*** Material for the task

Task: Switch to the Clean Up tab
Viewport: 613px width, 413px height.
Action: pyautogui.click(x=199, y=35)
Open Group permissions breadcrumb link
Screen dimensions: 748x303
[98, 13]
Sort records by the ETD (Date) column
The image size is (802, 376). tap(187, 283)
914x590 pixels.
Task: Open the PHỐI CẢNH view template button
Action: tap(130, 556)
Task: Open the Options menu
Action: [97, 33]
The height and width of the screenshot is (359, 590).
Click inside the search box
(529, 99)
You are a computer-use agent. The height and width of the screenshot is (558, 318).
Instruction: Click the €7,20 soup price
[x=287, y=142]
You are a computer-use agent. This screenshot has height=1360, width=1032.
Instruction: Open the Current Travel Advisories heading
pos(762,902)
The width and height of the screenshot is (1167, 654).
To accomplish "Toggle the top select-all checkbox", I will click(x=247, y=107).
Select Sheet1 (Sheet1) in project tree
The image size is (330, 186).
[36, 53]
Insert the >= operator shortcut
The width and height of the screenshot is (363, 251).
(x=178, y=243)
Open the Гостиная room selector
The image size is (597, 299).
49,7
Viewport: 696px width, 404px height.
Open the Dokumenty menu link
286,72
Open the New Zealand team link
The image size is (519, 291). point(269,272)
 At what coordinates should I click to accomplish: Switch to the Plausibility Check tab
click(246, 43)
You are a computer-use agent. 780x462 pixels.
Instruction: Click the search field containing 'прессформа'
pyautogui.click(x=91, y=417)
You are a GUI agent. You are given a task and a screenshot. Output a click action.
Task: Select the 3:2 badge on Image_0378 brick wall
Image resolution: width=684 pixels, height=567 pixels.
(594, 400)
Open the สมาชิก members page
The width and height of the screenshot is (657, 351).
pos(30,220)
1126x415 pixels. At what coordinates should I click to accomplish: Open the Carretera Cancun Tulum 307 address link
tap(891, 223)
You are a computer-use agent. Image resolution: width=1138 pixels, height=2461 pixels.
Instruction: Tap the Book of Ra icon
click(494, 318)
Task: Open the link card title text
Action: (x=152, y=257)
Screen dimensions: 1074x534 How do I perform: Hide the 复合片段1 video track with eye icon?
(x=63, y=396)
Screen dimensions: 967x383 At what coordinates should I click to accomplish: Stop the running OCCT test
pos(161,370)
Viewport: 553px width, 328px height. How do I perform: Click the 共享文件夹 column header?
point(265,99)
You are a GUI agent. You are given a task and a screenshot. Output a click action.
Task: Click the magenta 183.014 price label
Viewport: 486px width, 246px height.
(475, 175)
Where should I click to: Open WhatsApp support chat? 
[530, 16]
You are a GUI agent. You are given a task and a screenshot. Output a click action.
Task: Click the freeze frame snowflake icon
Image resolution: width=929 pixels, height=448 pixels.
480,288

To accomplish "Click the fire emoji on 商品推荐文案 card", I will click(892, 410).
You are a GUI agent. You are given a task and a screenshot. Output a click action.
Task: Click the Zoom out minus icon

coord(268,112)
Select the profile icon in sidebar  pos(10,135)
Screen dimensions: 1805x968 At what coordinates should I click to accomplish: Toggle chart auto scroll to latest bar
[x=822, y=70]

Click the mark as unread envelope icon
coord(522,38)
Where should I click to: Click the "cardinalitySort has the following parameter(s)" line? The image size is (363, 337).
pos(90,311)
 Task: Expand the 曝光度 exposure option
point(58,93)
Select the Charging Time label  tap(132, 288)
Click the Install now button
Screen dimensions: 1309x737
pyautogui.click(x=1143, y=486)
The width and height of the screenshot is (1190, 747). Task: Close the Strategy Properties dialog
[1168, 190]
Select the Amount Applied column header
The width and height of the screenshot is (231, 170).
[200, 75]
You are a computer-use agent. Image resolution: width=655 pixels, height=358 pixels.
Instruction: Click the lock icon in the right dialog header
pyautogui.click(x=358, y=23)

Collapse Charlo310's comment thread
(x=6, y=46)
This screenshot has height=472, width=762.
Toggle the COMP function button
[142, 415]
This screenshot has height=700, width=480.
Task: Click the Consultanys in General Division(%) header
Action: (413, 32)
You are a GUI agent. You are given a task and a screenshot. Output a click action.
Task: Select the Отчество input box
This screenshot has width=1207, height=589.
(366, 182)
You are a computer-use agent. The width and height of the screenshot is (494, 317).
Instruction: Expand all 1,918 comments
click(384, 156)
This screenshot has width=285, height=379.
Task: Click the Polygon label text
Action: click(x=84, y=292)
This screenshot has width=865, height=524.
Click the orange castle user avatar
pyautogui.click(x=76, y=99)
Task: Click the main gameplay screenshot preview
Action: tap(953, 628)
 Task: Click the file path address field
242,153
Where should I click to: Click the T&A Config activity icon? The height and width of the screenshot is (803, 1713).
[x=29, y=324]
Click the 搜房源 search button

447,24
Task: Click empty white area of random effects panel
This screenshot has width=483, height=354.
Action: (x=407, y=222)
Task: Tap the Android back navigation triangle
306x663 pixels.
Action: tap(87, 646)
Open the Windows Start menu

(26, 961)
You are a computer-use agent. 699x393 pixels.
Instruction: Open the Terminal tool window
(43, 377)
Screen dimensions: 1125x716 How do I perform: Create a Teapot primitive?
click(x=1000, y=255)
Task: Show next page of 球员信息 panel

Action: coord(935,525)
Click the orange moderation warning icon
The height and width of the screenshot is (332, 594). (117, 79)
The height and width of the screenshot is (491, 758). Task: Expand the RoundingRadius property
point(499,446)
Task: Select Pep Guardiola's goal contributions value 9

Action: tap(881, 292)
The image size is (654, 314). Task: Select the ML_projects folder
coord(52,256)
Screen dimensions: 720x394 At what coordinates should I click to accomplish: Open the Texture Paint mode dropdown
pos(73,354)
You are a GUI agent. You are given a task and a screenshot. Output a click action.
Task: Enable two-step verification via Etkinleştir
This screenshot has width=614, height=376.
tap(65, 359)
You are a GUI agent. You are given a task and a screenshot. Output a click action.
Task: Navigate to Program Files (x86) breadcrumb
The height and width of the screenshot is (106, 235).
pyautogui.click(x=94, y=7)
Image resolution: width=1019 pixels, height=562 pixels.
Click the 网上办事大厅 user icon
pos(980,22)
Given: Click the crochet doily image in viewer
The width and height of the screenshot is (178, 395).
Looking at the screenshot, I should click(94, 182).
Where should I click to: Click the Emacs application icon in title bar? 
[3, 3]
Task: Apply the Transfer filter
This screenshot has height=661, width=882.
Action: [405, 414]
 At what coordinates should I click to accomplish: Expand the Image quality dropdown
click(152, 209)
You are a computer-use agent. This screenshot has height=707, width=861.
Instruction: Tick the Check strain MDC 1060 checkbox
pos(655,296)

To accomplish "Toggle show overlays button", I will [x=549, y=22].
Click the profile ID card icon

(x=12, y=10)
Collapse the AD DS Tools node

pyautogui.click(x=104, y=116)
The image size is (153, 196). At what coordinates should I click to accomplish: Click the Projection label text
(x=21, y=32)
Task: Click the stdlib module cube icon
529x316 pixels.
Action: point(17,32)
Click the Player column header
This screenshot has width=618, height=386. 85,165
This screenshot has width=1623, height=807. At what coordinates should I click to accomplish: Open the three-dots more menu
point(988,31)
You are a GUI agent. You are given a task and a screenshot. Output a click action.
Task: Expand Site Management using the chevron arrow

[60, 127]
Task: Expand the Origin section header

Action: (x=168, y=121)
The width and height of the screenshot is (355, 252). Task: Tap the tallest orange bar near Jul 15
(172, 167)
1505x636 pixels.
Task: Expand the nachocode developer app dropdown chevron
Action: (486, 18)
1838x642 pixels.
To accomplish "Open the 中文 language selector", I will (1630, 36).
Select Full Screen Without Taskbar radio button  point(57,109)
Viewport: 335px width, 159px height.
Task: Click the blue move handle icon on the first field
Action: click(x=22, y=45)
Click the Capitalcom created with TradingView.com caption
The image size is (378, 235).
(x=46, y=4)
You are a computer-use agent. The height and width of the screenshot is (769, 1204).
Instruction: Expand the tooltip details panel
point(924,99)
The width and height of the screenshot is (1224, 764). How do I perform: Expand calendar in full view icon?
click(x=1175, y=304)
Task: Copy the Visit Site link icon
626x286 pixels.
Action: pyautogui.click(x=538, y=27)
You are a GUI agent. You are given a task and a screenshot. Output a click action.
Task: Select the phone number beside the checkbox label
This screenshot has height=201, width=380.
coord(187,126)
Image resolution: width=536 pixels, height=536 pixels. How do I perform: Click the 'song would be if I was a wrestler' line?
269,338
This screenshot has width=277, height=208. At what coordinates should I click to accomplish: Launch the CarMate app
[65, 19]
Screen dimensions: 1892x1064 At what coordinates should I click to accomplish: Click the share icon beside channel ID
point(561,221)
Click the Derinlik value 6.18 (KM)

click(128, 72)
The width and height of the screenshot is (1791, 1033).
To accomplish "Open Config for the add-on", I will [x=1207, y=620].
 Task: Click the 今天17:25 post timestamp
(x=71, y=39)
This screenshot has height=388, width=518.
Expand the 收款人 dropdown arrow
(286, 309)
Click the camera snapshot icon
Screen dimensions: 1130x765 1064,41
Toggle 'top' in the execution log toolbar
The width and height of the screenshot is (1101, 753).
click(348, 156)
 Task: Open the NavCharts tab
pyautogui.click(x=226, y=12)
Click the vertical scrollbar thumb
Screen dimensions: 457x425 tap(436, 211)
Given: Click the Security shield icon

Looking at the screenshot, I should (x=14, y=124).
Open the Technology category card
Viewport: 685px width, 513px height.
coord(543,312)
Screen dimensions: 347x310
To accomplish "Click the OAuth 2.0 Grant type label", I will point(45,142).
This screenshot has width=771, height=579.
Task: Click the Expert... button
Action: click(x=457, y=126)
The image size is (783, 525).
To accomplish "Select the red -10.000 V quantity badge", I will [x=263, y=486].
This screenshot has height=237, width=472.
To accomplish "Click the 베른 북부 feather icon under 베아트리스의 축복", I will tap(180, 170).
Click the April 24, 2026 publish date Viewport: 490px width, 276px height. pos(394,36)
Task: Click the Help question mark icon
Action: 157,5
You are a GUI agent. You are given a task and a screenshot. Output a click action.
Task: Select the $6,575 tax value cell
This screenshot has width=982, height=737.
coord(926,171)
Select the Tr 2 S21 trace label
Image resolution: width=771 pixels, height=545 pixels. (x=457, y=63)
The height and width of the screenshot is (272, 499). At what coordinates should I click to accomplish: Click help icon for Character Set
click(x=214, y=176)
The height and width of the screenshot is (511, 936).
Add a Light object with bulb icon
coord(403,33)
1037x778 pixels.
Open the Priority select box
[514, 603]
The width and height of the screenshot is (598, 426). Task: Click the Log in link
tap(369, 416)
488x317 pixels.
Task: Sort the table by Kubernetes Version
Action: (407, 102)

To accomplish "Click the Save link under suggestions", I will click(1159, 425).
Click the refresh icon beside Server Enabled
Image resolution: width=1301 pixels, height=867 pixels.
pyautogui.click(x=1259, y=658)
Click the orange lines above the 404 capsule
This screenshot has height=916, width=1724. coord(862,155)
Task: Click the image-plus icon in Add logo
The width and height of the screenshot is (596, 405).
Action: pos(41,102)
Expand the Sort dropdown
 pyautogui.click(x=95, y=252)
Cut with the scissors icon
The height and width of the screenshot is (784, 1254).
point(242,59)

******

__Required task__:
Starting with the first line of the records, return every line unchanged, and stop after the line that contains "Action: [97, 33]".

__Task solution__:
Task: Switch to the Clean Up tab
Viewport: 613px width, 413px height.
Action: pyautogui.click(x=199, y=35)
Open Group permissions breadcrumb link
Screen dimensions: 748x303
[98, 13]
Sort records by the ETD (Date) column
The image size is (802, 376). tap(187, 283)
914x590 pixels.
Task: Open the PHỐI CẢNH view template button
Action: tap(130, 556)
Task: Open the Options menu
Action: [97, 33]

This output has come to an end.